2. Harmonisation of Foreign Venture Capital Investors (“FVCI”) governing regime with that of FPIs (September 2024)
On September 5, 2024, SEBI released the SEBI (FVCI) (Amendment) Regulations, 2024 (“Amendment Regulations”)17, amending the SEBI (FVCI) Regulations, 2000 (“FVCI Regulations”).18 The Amendment Regulations seek to streamline the registration process of FVCIs by putting the responsibility of processing registration applications and conducting due diligence upon the Designated Depository Participants (“DDPs”) registered with SEBI. This shift aligns the FVCI registration framework with the existing FPI framework. The Amendment Regulations come into effect on January 1, 2025.
Few of the key amendments include: (a) application for registration to be made to the DDP and the certificate of registration to be issued by the DDP, as opposed to SEBI (under the erstwhile regime); (b) eligibility criteria for FVCIs getting aligned with the criteria prescribed for FPIs; (c) FVCIs required to provide details of their beneficial owners to the DDP; and (e) registration form made similar to the Common Application Form used for FPI registration.
Further, to ensure a smooth transition and provide clarity on certain procedural aspects, SEBI also issued the Operational Guidelines for FVCIs and DDPs (“Operational Guidelines”) on September 26, 2024.19
3. SEBI releases a circular providing for a new quarterly report format to be submitted by FVCIs (September 2024)

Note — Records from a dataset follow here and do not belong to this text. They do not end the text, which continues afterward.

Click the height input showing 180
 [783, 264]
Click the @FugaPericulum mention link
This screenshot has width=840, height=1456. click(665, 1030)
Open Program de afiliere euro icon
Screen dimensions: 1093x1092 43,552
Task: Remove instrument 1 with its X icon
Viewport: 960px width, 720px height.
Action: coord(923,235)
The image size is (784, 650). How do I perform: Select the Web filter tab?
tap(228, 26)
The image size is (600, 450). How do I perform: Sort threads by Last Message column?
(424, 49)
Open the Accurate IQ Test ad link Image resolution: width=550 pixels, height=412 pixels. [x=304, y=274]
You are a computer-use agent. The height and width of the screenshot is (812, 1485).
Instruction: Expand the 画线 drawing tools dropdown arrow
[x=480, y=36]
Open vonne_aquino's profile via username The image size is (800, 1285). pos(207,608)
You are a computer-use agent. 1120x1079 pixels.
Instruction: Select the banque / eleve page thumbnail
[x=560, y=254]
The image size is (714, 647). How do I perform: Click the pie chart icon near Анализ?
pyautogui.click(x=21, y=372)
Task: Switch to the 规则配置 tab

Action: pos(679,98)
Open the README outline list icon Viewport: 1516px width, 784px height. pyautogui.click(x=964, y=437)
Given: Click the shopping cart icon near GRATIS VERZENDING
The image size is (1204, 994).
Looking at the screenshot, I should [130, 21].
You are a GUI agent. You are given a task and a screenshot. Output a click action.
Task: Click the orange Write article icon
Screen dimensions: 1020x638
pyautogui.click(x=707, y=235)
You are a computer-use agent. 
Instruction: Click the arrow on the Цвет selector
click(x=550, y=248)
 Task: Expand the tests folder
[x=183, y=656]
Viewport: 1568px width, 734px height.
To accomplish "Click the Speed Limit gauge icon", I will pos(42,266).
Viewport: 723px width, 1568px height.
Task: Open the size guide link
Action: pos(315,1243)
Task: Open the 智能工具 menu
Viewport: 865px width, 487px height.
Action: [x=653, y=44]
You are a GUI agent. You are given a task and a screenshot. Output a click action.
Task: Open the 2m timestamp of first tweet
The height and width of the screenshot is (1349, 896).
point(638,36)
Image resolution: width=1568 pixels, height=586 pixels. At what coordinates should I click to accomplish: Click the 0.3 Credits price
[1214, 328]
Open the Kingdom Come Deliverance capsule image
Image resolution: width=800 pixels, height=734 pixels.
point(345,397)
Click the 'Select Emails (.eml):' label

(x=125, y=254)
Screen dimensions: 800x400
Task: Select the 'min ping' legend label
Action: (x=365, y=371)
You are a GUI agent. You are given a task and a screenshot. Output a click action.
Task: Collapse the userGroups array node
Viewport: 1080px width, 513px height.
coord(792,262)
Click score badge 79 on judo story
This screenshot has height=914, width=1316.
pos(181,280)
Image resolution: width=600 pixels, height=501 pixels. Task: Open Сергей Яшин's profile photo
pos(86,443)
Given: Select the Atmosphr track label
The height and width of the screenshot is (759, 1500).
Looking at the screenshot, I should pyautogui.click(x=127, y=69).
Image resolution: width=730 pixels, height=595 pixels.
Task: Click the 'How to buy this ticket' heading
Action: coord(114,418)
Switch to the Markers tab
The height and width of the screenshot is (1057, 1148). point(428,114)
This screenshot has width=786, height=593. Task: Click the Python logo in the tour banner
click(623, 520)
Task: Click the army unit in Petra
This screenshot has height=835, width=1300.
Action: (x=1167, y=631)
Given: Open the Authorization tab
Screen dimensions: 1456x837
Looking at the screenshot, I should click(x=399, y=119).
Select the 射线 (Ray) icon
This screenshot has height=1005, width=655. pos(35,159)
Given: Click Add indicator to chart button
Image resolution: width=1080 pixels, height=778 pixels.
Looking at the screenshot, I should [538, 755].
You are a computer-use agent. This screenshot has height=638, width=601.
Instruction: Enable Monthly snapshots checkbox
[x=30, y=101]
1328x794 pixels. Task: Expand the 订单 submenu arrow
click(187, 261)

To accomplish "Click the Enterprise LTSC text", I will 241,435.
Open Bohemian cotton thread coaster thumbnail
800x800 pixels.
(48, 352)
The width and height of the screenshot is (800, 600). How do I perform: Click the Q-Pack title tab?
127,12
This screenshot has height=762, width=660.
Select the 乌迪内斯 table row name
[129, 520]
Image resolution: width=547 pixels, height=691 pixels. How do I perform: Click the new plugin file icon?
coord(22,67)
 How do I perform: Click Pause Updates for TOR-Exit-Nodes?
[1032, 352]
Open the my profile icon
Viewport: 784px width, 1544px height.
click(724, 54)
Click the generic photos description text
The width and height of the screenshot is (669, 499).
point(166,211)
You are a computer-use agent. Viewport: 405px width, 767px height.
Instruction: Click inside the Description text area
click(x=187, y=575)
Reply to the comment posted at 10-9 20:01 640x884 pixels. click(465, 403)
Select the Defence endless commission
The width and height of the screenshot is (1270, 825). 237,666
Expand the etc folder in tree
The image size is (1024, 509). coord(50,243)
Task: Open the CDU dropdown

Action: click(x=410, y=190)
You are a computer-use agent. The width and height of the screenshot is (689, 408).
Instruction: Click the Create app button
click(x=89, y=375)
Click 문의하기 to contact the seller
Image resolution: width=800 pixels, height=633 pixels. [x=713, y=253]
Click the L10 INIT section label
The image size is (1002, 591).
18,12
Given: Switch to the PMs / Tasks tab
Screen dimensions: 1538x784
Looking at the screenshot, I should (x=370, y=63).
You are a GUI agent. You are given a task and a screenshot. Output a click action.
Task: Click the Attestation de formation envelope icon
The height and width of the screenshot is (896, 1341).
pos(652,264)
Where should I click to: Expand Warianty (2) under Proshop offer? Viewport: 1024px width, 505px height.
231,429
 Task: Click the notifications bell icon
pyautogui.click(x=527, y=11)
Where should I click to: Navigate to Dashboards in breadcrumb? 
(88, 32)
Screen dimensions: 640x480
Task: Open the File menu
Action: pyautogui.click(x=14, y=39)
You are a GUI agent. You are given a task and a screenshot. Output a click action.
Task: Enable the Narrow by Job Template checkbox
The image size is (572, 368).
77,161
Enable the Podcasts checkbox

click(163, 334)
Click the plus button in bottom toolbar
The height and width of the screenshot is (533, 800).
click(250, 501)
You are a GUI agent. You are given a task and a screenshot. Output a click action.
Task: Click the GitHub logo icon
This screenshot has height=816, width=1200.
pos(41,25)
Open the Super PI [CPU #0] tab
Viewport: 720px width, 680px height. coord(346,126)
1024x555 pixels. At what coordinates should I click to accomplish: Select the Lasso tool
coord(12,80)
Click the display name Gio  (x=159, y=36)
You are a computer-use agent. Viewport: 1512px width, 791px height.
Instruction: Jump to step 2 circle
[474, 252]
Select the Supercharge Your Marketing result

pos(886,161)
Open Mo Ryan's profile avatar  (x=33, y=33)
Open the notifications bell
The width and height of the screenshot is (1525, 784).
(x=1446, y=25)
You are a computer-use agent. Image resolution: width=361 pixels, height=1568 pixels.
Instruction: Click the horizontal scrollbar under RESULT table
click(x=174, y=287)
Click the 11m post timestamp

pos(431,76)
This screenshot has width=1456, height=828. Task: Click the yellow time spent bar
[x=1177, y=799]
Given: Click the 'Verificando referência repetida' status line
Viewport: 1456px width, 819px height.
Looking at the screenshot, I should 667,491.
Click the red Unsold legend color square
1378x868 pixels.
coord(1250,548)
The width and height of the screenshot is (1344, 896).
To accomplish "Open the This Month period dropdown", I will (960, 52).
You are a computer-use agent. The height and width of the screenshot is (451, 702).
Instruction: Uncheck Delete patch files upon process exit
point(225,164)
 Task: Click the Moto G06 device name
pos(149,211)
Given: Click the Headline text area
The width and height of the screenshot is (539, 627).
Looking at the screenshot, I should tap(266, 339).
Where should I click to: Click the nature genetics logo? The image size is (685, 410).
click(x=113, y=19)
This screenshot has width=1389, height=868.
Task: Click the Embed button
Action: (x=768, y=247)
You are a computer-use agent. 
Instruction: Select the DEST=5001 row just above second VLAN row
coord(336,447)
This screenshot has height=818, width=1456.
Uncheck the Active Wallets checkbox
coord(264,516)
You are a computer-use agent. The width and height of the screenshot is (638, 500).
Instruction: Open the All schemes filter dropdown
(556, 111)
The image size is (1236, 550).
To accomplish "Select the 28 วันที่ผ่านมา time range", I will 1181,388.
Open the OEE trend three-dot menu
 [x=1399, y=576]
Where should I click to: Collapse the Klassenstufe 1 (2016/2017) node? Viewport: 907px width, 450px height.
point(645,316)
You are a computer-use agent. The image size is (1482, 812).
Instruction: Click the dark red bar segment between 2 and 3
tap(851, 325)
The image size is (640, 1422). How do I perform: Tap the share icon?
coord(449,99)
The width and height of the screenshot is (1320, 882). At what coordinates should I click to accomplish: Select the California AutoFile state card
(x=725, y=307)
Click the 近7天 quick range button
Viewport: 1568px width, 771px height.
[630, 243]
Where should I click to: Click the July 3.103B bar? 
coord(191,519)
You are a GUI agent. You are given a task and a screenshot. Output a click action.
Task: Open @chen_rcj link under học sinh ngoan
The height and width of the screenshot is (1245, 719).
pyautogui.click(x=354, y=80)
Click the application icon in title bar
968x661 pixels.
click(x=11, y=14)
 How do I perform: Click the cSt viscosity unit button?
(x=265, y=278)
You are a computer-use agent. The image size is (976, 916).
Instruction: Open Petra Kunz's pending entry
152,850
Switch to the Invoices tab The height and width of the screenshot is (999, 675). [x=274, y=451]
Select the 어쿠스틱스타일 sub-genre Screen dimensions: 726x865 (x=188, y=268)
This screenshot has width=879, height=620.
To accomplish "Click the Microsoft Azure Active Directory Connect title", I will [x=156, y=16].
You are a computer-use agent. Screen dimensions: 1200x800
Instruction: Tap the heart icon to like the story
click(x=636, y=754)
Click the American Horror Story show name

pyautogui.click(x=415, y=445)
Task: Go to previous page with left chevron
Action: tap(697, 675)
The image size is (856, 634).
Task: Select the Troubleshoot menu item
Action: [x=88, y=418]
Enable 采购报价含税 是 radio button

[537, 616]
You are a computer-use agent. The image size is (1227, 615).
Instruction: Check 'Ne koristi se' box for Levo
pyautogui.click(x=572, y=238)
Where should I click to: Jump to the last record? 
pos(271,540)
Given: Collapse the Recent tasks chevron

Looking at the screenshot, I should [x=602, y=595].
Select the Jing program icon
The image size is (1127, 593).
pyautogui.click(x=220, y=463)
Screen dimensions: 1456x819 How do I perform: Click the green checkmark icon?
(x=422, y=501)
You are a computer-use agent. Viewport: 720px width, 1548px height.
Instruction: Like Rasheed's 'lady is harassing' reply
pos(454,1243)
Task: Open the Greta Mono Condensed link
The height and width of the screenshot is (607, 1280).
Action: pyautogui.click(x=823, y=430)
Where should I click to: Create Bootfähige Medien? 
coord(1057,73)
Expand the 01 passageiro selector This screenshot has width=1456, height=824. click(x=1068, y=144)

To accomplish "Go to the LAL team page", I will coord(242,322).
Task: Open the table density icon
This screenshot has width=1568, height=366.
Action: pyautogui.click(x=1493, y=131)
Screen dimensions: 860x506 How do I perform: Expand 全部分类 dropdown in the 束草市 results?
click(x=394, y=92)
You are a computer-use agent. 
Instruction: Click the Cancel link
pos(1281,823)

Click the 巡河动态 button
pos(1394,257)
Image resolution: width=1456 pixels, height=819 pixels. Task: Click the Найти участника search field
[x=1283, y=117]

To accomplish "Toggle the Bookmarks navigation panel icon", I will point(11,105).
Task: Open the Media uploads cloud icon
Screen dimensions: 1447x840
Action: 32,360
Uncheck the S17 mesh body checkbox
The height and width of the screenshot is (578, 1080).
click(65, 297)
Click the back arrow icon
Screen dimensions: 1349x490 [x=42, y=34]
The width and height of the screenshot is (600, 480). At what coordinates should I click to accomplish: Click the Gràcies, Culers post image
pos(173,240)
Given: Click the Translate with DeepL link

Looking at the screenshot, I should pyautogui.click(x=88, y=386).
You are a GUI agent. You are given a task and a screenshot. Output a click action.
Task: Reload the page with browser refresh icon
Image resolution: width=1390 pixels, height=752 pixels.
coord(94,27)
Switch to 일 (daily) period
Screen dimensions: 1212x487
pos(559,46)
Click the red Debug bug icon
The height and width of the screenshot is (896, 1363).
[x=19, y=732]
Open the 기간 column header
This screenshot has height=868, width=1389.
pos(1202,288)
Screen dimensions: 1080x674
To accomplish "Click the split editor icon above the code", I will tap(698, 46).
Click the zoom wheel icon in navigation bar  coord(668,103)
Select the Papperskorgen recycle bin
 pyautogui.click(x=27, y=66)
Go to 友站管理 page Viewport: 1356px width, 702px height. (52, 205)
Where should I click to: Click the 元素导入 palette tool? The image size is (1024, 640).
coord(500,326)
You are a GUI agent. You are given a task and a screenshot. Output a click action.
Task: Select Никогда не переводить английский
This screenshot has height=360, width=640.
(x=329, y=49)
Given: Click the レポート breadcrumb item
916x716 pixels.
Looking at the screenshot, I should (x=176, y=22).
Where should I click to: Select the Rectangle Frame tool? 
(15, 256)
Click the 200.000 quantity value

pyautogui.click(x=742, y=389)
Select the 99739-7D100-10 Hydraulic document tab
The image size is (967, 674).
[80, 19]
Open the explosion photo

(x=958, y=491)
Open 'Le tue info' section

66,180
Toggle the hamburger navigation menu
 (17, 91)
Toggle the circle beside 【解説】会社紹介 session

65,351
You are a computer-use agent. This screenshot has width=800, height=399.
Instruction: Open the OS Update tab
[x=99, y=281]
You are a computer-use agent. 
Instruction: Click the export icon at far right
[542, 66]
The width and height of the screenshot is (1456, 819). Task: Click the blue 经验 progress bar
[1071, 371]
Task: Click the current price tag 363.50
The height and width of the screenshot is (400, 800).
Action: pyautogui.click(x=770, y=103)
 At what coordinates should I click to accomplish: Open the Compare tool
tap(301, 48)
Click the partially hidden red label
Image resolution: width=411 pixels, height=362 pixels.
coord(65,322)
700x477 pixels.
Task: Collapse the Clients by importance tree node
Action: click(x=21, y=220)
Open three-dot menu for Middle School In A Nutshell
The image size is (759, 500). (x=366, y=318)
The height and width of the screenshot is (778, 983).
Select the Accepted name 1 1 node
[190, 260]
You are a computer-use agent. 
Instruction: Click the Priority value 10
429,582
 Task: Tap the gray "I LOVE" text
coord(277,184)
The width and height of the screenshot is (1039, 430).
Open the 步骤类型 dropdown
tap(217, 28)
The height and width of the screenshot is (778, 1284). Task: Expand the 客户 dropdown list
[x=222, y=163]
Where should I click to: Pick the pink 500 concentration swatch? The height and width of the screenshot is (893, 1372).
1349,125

On September 13, 2024, SEBI released the “Reporting by Foreign Venture Capital Investors” circular.20 This circular provides for an updated format for quarterly reports to be submitted by FVCIs, required as per Regulation 13(1) of the FVCI Regulations.
Miscellaneous
1. Competition Commission of India (“CCI”) overhauls the Indian merger control regime (September 2024)
On September 9, 2024, the CCI and the Ministry of Corporate affairs introduced a series of rules and regulations that collectively amended the extant merger control regime. Along with this, the Competition (Amendment) Act, 2023 has also been notified (collectively, “Updated Merger Control Regime”).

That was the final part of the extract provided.